• [EXERCISE AIM]:
Only the lines that hold the word "date" are wanted from this listing.
........
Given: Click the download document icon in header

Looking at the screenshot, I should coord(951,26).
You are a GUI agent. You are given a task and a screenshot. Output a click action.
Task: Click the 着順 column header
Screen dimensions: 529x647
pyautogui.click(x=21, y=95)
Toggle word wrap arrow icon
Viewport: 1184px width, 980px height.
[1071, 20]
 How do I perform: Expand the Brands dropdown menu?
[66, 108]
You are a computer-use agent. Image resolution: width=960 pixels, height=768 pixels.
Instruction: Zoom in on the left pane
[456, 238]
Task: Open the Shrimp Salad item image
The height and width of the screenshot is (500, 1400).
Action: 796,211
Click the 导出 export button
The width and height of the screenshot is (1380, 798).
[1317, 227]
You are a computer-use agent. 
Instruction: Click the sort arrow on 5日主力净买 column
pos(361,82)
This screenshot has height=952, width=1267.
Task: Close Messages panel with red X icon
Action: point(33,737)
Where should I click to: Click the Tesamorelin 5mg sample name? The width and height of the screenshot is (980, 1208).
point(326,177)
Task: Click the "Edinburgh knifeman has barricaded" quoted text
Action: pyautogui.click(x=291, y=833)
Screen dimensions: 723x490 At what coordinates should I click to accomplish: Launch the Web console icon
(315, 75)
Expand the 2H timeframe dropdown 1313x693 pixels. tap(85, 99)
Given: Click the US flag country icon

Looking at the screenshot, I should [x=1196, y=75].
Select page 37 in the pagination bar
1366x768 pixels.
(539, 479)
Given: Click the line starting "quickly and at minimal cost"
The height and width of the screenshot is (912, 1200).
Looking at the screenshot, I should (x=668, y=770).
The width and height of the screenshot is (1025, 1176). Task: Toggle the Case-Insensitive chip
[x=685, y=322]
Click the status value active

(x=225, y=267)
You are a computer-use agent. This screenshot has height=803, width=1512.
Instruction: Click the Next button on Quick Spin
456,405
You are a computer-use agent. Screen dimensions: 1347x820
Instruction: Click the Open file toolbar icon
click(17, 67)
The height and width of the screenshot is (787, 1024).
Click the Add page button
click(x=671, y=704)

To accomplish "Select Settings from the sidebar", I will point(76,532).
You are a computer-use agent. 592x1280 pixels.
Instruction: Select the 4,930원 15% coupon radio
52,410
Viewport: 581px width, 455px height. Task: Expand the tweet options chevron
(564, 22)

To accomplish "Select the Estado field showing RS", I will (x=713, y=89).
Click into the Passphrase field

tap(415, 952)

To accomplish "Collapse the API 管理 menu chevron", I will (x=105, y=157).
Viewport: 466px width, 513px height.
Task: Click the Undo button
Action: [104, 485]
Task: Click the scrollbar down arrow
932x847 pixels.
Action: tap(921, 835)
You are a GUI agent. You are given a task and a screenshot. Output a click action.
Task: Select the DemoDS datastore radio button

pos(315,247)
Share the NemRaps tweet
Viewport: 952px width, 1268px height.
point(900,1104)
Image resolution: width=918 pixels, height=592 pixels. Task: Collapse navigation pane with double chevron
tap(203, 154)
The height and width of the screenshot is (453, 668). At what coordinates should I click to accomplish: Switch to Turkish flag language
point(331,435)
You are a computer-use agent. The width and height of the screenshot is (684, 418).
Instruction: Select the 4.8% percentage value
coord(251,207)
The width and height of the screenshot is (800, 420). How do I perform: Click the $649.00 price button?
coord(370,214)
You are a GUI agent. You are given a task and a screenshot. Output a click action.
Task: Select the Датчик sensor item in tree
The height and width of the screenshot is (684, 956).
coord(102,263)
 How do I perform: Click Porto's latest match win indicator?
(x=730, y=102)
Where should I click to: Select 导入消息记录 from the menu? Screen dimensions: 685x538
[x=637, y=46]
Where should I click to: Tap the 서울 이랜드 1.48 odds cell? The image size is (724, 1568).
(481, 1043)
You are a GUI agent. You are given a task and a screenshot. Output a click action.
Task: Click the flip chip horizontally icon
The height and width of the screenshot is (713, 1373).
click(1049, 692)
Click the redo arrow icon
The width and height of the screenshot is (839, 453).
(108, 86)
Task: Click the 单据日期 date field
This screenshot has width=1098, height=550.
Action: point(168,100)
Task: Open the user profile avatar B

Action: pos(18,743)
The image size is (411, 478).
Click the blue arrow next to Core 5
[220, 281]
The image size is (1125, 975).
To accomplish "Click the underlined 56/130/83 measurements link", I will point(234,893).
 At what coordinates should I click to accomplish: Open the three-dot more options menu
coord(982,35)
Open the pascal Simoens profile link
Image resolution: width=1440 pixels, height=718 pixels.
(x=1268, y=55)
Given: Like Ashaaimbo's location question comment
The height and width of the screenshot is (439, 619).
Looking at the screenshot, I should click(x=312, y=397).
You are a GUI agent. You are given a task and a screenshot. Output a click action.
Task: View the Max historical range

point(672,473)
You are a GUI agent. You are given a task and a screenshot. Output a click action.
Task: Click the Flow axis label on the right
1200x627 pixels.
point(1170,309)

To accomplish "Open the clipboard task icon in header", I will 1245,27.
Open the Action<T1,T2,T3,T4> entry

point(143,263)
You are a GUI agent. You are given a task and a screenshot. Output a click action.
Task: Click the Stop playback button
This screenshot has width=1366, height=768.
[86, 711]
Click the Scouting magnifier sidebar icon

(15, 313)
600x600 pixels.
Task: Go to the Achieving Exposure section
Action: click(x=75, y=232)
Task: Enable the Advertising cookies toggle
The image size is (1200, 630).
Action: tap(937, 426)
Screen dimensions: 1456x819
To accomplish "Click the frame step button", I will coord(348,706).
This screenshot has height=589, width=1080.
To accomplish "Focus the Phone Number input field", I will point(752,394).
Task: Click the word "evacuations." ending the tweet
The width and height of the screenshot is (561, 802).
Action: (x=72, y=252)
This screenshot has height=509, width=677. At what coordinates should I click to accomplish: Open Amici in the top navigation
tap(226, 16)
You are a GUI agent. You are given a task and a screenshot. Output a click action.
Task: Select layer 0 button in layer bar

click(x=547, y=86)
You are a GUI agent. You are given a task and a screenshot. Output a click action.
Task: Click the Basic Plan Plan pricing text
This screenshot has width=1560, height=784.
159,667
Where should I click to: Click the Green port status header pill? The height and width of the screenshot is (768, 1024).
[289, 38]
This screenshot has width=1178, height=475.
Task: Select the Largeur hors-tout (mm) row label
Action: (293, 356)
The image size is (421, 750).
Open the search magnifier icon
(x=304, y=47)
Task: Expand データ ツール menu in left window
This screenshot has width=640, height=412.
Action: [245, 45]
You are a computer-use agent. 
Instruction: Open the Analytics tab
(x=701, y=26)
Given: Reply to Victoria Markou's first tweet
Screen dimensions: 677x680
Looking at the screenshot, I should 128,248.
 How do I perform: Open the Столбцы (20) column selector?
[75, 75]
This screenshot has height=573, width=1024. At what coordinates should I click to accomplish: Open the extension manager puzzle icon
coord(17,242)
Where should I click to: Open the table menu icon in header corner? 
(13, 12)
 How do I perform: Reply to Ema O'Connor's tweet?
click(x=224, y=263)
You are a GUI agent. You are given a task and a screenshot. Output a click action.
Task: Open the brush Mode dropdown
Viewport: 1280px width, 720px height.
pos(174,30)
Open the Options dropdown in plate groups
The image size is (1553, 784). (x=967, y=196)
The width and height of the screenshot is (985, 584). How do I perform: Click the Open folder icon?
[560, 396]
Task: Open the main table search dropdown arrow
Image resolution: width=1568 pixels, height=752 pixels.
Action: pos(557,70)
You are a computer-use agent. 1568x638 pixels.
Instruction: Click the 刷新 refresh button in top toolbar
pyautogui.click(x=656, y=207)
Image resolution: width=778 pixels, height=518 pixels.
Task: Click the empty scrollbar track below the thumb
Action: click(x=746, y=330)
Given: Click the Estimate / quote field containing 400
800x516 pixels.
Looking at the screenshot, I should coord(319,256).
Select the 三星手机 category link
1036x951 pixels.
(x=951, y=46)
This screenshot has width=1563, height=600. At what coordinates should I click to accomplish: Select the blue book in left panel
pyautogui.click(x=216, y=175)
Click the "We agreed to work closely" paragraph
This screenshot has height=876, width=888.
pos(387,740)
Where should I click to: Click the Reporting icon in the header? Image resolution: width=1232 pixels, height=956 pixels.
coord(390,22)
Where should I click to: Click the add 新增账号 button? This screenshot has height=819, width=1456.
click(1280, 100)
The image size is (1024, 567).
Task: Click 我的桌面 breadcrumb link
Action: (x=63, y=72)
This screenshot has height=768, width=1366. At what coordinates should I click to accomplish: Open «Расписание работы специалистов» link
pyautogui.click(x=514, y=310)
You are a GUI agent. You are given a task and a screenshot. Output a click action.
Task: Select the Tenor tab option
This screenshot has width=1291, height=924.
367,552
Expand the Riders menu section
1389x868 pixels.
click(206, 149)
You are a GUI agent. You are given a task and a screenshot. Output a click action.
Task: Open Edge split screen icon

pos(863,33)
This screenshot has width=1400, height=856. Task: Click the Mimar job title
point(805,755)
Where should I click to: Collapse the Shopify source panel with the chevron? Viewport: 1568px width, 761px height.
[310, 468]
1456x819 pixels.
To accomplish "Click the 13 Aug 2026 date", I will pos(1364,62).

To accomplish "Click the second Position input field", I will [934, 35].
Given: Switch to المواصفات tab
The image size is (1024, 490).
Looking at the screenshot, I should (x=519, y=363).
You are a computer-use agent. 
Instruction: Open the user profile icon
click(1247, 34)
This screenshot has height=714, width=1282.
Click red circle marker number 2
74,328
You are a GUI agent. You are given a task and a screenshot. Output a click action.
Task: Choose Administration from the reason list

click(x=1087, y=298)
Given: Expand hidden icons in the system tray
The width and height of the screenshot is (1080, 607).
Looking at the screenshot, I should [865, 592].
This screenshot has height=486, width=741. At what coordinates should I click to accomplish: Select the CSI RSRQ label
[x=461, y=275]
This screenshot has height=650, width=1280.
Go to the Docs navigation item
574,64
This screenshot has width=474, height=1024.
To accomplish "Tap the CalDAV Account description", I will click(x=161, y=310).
........
• [RESPONSE TO THE EXERCISE]:
Task: Click the 单据日期 date field
To accomplish "Click the 13 Aug 2026 date", I will pos(1364,62).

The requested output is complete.